Les Québécois respirent globalement du meilleur air aujourd’hui que pendant les années 70. Mais un polluant vient faire de l’ombre au tableau : l’ozone, une molécule qui peut causer des problèmes respiratoires et contre laquelle on ne peut malheureusement pas faire grand-chose.

Jean-Philippe Gilbert, étudiant à la maîtrise en sciences géographiques à l’Université Laval, a compilé toutes les statistiques disponibles sur ce qui se trouve dans l’air québécois. « On respire du bon air. On n’a rien à envier à personne », constate-t-il. Les filtres sur les cheminées des usines et l’amélioration des procédés ont permis une « baisse drastique » des grosses particules en suspension dans l’air. La concentration des particules plus petites a aussi diminué, ainsi que la presque totalité des 10 polluants étudiés par M. Gilbert.

La seule exception est donc l’ozone, dont la concentration a grimpé de 50 % en 40 ans. On aime l’ozone lorsqu’il se trouve dans la stratosphère, où il nous protège des rayons UV. Le problème survient quand il descend dans les basses couches de l’atmosphère. Or, c’est ce qui se passe à cause des changements climatiques. Le phénomène est complexe : l’air plus chaud en basse altitude fait de la pression sur la stratosphère au-dessus de l’équateur. Celle-ci se retrouve alors poussée vers le nord et finit par transmettre une partie de son ozone dans notre air. Ironiquement, certains polluants capables de détruire l’ozone sont aujourd’hui plus rares, ce qui exacerbe le problème.

Dans ce cas, impossible de mettre un filtre sur une cheminée pour régler le problème. « Outre essayer de s’adapter, il n’y a pas grand-chose à faire », estime Jean-Philippe Gilbert.

Un atlas des vulnérabilités aux aléas du climat

Les Québécois ont eu droit à leur lot d’inondations et de vagues de chaleur au cours des dernières années, et ces épisodes deviendront plus fréquents et plus intenses avec les changements climatiques. Pour savoir qui est le plus susceptible d’en souffrir, des chercheurs ont élaboré un « atlas » capable d’identifier les zones vulnérables.

Les cartes produites ne montrent pas les risques que courent les gens d’être inondés ou frappés par la chaleur, mais bien leur capacité à y répondre. Pourcentage de gens qui vivent seuls, proportion des logements nécessitant des réparations majeures, proximité d’un CLSC, accès à une piscine municipale : voilà le type de variables qui ont été incluses dans l’atlas.

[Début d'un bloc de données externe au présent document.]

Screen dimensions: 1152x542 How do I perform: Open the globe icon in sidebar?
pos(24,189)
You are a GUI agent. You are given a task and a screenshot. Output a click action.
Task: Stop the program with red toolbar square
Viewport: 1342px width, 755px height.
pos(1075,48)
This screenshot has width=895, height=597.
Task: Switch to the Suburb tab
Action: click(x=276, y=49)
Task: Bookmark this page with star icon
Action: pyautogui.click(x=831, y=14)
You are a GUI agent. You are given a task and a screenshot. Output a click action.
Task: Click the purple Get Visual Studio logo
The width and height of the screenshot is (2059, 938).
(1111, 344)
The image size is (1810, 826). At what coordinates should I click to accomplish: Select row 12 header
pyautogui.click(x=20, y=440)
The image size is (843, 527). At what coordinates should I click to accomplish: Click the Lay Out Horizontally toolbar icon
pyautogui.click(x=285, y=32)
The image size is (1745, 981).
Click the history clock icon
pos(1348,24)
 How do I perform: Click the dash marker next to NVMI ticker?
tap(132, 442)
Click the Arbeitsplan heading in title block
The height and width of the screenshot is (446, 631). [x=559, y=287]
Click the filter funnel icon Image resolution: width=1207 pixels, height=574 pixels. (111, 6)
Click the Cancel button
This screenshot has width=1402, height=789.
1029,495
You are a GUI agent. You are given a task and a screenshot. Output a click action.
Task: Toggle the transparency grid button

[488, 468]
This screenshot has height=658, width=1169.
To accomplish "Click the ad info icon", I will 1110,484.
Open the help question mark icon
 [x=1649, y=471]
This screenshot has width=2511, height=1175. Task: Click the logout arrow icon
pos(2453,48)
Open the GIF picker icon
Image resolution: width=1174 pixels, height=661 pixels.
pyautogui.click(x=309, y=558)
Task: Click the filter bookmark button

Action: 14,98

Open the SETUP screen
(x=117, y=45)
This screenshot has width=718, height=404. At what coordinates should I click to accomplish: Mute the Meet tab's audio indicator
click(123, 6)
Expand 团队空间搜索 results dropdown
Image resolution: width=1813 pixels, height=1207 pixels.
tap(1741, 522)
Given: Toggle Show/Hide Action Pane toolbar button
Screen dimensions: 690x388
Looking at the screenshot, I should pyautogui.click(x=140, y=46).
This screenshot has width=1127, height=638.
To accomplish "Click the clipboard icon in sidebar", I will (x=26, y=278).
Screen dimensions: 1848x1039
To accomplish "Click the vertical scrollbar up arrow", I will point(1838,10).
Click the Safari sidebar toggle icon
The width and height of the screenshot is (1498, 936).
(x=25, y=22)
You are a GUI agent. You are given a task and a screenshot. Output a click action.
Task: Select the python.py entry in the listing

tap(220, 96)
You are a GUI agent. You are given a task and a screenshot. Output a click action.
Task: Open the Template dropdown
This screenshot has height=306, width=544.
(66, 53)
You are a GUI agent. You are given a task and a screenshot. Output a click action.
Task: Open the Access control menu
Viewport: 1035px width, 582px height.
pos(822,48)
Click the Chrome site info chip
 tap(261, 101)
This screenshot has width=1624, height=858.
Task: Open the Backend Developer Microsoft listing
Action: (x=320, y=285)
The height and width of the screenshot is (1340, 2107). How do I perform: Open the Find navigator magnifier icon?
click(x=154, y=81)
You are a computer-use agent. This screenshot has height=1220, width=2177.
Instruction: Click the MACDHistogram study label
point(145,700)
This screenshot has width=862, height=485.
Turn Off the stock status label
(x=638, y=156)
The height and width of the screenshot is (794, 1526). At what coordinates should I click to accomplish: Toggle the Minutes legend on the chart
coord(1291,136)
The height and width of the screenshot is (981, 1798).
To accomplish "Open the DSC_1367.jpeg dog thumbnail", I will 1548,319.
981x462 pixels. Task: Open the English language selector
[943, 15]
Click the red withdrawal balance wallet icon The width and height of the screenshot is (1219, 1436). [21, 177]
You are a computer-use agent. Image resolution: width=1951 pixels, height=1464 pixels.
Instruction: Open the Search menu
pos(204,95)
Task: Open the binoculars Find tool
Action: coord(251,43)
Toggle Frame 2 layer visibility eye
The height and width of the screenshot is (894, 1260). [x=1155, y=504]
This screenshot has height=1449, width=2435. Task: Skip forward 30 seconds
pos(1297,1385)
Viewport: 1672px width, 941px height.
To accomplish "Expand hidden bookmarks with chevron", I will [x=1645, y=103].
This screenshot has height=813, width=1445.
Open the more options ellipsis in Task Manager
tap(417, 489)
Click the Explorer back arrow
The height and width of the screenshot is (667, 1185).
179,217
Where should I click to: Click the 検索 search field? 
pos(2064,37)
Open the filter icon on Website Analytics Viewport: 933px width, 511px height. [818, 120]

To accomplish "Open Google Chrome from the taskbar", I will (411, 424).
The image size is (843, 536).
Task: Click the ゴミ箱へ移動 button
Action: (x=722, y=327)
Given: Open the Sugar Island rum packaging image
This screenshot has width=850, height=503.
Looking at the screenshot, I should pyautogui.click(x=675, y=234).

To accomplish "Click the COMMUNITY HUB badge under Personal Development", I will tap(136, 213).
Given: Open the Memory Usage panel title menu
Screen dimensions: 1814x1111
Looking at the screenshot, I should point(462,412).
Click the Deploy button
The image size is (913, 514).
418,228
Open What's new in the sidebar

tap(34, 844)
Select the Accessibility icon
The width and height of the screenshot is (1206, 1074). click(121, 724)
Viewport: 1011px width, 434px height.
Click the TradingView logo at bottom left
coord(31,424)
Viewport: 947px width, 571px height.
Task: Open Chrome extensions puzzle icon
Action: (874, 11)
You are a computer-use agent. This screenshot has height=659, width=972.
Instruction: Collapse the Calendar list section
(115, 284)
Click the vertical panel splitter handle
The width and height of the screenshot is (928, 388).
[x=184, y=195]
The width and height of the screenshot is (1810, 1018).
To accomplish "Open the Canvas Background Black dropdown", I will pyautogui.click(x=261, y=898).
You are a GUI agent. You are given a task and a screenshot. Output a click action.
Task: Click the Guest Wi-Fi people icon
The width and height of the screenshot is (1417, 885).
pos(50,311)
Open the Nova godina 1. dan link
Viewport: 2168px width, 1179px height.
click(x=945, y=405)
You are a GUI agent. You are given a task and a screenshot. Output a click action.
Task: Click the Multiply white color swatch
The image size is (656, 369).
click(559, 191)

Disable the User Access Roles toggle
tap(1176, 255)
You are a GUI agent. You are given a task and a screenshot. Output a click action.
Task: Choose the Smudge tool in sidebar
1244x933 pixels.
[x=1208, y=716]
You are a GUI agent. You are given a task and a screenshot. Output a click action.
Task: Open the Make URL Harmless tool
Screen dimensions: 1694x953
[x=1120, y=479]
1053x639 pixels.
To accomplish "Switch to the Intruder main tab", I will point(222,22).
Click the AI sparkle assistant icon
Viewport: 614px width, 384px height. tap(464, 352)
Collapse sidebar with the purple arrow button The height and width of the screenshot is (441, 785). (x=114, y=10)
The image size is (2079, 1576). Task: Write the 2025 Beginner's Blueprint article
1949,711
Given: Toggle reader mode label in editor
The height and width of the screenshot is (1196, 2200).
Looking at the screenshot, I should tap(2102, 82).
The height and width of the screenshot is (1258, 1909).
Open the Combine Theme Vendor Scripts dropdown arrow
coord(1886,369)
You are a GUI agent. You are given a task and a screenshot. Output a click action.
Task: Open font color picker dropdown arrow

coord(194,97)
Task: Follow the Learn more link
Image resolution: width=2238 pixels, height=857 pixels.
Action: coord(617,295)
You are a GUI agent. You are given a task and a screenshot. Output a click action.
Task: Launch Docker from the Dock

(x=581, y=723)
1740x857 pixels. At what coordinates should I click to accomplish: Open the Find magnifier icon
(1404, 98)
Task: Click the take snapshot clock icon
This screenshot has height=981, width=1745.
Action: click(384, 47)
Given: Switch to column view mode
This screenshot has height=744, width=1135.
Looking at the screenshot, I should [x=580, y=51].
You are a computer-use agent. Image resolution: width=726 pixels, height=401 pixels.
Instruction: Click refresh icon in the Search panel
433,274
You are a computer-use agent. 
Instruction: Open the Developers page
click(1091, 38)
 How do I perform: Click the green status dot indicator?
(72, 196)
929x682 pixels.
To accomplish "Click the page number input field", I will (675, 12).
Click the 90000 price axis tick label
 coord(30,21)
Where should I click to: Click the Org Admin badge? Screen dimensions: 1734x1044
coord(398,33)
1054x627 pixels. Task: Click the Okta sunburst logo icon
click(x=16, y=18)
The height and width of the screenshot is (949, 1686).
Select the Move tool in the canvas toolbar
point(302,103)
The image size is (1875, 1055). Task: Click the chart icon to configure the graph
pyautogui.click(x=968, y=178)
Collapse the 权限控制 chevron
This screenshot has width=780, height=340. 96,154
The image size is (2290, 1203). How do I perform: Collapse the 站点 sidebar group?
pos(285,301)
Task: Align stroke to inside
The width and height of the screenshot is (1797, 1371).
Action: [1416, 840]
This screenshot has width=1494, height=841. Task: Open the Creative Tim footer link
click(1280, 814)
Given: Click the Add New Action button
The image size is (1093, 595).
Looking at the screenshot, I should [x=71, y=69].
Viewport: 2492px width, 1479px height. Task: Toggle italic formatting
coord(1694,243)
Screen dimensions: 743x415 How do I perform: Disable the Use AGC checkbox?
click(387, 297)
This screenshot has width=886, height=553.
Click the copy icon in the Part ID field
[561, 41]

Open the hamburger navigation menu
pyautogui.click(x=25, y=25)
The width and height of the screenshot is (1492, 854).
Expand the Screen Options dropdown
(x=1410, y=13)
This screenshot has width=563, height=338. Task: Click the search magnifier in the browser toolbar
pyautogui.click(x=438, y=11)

« Si on voit, par exemple, qu’une grande proportion de gens ne parle ni anglais ni français dans un secteur, ça nous dit qu’ils ne capteront pas les informations diffusées sur la façon de se protéger et où trouver des ressources », illustre Nathalie Barrette, du département de géographie à l’Université Laval.

La professeure Barrette compte rendre l’atlas accessible au grand public via une application mobile.

« En montrant cette information aux populations, elles seront mieux placées pour faire pression sur les élus en montrant, par exemple, qu’elles sont plus vulnérables aux vagues de chaleur », dit-elle.